(Records shown)
*-*-*
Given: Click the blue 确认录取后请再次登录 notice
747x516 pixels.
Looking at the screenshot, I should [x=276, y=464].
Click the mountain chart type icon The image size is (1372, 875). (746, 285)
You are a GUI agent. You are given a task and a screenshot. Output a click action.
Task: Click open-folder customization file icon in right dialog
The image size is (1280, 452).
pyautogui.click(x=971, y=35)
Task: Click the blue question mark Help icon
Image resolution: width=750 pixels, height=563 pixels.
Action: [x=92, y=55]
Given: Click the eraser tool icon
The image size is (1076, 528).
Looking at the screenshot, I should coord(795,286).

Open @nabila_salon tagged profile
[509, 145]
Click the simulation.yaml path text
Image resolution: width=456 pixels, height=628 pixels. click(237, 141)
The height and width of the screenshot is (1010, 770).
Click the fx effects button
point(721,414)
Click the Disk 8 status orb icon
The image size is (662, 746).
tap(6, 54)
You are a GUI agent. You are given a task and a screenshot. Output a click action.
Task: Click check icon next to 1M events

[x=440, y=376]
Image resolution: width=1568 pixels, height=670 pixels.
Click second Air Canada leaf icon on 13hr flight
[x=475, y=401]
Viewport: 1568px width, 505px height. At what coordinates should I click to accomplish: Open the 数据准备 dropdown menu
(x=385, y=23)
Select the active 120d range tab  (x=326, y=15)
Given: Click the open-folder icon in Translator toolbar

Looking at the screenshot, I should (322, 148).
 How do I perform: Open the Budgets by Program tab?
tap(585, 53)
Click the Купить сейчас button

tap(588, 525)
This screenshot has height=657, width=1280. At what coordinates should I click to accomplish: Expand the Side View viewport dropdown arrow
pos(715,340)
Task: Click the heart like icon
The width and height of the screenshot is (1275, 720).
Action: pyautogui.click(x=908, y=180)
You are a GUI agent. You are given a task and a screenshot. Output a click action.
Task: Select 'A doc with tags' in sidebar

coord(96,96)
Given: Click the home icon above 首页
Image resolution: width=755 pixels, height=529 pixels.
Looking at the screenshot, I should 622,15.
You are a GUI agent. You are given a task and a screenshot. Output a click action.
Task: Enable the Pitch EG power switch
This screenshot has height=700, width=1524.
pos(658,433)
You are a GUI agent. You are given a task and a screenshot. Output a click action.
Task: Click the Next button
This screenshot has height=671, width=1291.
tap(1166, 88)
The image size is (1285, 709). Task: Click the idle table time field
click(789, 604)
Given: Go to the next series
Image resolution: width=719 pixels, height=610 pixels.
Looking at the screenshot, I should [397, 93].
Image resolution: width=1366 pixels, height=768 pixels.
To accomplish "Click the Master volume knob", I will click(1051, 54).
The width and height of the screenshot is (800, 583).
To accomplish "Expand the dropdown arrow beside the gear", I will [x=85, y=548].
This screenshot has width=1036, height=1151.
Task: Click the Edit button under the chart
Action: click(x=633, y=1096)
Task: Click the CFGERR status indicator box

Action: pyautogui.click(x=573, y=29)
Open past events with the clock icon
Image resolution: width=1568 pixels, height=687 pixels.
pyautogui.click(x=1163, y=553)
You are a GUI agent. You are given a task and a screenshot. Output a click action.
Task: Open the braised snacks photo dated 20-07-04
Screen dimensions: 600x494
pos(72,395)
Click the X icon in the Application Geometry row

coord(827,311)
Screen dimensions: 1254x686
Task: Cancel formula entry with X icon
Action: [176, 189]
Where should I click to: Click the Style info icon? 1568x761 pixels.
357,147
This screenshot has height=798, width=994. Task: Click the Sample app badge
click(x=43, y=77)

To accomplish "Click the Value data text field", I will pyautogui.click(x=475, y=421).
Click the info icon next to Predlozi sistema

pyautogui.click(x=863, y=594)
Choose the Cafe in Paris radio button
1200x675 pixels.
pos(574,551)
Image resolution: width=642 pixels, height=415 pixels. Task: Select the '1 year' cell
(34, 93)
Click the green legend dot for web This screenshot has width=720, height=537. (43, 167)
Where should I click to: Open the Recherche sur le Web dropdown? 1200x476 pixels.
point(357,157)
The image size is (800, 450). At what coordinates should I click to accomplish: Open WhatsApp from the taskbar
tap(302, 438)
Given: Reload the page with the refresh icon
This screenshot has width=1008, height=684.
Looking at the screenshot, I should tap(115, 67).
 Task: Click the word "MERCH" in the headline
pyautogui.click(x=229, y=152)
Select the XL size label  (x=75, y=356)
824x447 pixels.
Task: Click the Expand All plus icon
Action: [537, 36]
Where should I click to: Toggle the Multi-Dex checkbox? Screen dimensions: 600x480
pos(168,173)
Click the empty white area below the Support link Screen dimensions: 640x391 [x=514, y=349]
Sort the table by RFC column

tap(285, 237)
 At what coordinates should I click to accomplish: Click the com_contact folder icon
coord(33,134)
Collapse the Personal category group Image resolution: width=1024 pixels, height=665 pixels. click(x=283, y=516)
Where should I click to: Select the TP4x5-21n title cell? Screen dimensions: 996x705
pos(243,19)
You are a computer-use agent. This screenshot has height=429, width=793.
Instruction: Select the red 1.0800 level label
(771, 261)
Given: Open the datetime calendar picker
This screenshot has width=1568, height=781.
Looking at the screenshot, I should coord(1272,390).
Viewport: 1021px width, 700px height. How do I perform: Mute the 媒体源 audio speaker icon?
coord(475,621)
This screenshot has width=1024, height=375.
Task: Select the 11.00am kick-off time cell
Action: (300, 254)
*-*-*
(Your instructions)
Using the material above, find each line that holds "blue" and copy that line.

(Answer to this exercise)
Given: Click the blue 确认录取后请再次登录 notice
Task: Click the blue question mark Help icon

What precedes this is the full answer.